Even though the conference isn’t until May, MPA needed the submission, which was a long abstract, by November 11th at midnight. Our team only had about a week to come up with studies, and complete the submission package by that Sunday. After a long process of preparation, the lab decided on three different submissions.
1. Elam, McGuire & Thomas: Comparisons of Impactful Life Events Among Adolescents in Japan and the United States.
This study primarily focuses on the types of traumatic events experienced among adolescents in Japan and the United States that may result in negative symptoms as well as positive outcomes. Also, we want to look at how stressful life events vary according to one’s culture; individualistic versus collectivistic.
Hypotheses: American high school students are more likely to identify an event that directly affects the student, whereas Japanese students might select family issues or an event that affects the community. Click here to read the full abstract that was submitted for review.

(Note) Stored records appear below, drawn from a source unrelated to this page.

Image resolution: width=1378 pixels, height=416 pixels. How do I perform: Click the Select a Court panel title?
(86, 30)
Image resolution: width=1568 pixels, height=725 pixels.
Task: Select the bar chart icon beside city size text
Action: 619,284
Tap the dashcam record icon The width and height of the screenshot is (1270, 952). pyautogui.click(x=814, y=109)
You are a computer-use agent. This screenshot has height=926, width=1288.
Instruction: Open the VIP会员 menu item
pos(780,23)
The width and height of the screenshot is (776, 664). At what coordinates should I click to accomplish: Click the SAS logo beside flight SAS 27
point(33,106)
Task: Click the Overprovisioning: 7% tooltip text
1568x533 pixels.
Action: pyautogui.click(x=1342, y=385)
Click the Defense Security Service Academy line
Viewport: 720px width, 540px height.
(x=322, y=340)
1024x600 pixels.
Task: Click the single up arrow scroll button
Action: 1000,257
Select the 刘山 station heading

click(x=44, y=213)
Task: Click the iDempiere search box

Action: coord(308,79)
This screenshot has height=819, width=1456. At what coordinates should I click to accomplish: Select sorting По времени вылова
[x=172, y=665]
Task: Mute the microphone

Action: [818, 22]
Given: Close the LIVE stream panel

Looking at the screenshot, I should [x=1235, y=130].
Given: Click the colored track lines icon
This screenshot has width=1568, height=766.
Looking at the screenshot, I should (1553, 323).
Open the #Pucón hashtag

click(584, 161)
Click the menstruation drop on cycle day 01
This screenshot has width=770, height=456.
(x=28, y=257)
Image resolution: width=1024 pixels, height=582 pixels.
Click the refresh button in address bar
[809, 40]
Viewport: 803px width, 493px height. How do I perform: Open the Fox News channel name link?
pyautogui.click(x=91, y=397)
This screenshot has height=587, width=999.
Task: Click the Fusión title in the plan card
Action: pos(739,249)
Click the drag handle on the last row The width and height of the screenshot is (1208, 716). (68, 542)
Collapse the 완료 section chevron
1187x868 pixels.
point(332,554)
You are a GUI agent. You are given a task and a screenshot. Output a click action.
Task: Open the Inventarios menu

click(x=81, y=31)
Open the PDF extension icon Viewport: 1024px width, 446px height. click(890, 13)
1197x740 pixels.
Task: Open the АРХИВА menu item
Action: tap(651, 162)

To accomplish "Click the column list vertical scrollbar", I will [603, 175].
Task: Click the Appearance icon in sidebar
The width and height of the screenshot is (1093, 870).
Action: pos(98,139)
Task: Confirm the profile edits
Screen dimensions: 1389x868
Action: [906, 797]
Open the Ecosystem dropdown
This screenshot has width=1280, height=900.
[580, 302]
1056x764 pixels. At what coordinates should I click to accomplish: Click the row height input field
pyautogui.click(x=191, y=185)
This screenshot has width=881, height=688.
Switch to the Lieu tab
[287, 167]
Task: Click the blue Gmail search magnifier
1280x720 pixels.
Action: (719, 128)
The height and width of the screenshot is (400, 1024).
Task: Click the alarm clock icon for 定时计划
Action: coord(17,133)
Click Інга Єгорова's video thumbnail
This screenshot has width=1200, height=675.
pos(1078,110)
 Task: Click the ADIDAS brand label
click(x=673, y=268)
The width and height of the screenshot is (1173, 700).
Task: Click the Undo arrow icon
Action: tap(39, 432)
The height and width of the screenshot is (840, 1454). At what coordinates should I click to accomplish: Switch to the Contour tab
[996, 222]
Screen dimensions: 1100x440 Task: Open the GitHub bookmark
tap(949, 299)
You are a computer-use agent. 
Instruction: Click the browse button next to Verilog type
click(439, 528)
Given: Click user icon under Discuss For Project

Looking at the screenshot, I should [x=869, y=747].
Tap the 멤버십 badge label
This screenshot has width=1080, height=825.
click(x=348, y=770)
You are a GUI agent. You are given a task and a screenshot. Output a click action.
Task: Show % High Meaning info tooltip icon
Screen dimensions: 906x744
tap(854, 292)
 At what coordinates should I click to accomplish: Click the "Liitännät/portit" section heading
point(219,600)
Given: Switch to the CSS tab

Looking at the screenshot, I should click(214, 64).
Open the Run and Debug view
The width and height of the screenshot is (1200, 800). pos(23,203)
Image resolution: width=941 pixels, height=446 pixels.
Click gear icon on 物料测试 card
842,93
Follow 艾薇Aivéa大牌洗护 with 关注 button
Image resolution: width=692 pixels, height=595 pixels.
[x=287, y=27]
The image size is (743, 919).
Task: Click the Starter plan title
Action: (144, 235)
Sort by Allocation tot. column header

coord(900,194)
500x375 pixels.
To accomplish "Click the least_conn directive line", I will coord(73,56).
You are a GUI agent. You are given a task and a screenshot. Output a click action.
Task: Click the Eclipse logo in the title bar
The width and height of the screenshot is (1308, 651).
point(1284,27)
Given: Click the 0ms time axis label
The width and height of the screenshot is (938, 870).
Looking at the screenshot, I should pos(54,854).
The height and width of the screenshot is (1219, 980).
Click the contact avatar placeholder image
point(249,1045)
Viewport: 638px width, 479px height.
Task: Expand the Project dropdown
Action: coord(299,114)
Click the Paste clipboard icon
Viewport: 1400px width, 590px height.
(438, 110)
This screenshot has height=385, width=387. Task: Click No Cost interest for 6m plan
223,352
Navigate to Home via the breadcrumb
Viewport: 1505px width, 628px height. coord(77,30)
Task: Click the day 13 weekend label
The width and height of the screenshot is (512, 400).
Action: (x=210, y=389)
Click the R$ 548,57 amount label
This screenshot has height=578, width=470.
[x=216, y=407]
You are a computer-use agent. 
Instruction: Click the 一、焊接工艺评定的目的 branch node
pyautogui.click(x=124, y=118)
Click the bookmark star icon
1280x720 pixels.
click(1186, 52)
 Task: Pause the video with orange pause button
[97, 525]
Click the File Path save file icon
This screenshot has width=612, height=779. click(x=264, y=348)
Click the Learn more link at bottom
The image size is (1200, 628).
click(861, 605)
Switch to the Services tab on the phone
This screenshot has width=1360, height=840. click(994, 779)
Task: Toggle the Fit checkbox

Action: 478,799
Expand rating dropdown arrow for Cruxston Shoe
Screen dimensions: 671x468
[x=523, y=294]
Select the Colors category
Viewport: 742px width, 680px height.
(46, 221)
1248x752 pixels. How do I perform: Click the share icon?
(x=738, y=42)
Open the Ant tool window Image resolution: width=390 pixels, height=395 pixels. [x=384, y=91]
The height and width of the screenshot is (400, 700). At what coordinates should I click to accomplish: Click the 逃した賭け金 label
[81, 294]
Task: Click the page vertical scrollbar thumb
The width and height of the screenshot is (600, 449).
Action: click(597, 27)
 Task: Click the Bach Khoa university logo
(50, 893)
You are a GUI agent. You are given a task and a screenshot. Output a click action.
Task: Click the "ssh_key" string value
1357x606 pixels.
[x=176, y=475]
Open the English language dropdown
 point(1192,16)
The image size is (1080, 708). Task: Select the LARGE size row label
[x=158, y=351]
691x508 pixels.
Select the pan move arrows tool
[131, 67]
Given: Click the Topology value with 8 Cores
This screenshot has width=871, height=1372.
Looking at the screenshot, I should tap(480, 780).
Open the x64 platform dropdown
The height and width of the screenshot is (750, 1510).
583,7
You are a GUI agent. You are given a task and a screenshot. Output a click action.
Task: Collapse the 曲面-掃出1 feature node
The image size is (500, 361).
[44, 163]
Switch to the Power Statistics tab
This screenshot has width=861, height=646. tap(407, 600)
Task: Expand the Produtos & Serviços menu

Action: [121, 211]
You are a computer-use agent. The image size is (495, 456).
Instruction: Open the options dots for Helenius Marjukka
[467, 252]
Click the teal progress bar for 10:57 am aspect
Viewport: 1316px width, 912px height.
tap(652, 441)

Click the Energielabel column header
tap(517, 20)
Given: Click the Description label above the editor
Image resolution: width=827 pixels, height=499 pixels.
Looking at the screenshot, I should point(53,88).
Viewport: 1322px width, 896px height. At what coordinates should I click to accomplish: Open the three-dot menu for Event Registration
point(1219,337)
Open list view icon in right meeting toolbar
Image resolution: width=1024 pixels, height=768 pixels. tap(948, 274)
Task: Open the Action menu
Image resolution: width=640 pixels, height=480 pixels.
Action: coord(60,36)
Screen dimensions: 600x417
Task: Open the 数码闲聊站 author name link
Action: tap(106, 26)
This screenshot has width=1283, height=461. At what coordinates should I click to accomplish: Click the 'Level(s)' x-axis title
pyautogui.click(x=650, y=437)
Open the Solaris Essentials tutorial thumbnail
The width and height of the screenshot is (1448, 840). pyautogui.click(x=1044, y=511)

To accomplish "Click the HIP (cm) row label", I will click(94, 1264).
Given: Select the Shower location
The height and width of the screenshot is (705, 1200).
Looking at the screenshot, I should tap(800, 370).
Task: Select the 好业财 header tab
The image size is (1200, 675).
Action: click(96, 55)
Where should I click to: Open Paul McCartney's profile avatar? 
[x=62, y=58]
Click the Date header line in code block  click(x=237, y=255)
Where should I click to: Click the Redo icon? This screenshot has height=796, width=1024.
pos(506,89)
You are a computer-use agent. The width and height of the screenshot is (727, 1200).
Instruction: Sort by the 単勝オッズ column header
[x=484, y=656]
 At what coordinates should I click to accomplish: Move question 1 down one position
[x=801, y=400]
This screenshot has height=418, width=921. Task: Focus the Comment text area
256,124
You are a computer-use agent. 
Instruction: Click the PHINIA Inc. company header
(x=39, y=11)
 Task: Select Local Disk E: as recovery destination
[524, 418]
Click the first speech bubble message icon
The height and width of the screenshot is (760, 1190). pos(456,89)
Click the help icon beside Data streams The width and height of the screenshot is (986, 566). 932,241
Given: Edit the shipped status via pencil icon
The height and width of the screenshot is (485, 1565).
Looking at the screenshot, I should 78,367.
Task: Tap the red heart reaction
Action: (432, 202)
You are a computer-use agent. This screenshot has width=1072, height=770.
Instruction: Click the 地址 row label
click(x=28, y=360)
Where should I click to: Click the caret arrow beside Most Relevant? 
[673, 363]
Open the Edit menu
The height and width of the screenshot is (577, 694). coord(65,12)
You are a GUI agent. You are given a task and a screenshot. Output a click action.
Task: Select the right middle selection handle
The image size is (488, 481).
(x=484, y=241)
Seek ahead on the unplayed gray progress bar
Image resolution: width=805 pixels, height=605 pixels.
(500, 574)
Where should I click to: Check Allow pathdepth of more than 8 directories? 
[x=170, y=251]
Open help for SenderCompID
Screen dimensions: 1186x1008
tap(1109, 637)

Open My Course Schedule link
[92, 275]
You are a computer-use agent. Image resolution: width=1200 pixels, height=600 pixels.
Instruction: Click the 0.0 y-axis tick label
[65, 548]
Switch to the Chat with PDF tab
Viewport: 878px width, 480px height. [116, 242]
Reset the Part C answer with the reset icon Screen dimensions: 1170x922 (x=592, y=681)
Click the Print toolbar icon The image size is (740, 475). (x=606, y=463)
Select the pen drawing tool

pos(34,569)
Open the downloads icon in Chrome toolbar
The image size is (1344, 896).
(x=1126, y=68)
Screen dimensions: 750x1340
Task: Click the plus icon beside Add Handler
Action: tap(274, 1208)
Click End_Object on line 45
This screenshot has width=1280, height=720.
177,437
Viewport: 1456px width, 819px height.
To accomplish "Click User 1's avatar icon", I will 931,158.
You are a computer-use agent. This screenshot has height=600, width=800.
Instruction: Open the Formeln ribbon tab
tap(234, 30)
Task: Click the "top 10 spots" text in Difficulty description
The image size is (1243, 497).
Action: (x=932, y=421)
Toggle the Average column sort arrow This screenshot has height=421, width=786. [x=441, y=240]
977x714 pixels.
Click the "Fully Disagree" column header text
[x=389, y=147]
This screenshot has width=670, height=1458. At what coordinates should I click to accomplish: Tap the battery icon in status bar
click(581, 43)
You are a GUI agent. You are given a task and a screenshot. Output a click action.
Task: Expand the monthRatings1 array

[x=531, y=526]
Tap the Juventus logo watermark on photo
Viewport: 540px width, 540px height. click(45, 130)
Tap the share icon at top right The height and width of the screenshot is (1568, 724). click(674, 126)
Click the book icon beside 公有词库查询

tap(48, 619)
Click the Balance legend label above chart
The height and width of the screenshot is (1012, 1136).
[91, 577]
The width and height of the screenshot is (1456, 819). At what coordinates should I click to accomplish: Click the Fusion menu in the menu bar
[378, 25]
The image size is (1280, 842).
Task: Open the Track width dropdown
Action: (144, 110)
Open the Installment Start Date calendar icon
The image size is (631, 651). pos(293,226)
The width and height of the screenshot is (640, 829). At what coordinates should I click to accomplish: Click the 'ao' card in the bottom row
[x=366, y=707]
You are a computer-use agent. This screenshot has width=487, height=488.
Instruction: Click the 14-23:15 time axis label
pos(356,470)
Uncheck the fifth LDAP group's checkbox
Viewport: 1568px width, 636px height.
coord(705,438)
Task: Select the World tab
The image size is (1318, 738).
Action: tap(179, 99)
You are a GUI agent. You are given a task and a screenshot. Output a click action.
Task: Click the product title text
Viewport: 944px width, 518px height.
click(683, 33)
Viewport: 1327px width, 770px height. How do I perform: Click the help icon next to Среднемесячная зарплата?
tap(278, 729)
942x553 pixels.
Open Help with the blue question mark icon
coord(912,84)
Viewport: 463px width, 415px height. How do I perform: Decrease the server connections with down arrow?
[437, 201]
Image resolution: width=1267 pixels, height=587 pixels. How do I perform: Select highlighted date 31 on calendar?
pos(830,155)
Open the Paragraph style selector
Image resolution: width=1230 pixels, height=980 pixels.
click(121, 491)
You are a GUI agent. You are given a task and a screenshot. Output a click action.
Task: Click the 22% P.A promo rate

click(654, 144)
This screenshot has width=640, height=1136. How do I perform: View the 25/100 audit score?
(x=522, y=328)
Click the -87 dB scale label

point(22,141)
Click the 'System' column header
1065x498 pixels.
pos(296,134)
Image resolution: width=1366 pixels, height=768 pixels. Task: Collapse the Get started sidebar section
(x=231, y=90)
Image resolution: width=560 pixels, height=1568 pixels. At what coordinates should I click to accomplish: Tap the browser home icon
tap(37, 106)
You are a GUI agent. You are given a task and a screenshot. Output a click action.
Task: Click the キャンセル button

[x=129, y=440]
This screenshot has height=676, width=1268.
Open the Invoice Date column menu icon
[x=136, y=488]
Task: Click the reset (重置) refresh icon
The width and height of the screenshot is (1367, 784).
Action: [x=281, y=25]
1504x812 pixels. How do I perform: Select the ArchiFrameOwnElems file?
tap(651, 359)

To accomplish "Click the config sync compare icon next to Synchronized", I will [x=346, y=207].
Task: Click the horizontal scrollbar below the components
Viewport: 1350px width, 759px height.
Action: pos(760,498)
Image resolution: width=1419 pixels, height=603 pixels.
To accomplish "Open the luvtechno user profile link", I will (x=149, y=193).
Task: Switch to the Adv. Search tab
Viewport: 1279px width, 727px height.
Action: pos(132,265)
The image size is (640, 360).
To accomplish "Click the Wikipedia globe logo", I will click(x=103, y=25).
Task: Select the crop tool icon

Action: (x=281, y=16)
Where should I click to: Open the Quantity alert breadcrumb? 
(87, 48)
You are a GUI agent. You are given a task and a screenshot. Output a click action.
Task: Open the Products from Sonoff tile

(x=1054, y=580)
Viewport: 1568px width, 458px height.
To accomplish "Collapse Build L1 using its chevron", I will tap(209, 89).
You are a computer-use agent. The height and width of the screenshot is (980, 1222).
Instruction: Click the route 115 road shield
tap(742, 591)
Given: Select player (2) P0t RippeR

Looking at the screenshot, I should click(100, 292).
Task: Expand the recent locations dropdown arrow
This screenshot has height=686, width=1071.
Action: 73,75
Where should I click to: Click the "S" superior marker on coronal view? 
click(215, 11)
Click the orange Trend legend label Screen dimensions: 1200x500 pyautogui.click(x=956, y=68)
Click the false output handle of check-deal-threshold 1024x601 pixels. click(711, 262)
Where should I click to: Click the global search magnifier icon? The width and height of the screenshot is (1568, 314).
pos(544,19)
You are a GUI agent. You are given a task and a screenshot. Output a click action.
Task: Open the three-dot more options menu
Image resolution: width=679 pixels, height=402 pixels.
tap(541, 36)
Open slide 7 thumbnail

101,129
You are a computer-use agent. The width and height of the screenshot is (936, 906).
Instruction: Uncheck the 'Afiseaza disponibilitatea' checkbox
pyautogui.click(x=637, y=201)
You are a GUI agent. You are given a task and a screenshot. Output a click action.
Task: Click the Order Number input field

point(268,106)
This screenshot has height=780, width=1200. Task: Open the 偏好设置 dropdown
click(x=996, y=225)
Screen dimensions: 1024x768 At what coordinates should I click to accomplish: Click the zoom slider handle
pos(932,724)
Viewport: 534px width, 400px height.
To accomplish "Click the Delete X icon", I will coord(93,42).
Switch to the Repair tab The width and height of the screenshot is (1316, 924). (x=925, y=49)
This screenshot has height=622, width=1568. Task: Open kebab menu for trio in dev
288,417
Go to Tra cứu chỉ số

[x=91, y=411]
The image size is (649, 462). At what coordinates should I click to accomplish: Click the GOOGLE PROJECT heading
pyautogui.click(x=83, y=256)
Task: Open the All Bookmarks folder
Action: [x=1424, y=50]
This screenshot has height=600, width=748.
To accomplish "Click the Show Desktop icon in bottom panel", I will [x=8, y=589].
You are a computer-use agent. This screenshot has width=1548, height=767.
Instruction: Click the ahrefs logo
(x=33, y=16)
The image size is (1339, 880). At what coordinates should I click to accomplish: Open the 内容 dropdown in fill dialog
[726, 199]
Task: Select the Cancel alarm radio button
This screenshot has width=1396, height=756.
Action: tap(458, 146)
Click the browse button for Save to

2. Thomas, Elam & McGuire: Linguistic Variances Associated with Psychological Growth: Effect of Collectivistic and Individualistic Climates
This study focuses on assess what type of image individuals from different cultures hold in association with the term, “personal growth.” We wanted to determine whether linguistic disparities confirm or challenge the belief that these variations reflect the individualistic and collectivistic ideas of America and Japan.
Hypotheses: When American high school students are voluntarily prompted to provide an open-ended description to the word “personal growth,” their answers will differ from their Japanese counterparts in lexical category (noun, adjective, adverb, preposition, etc.) and language style (concrete vs. abstract). This will show that Japanese high school students word choices will relate more to the collectivistic style, and have a lower individualistic attitude. Click here to read the full abstract that was submitted for review.
Dr. Taku has also submitted a study to this conference on her own. Once we submitted our abstracts, we received an e-mail a week later from MPA saying that they have received our submissions, and will let us know early January if we have been accepted in to the conference. Our lab really appreciates this experience overall, and are very confident that we will get accepted! If not, this was a great learning experience overall. Wish us luck!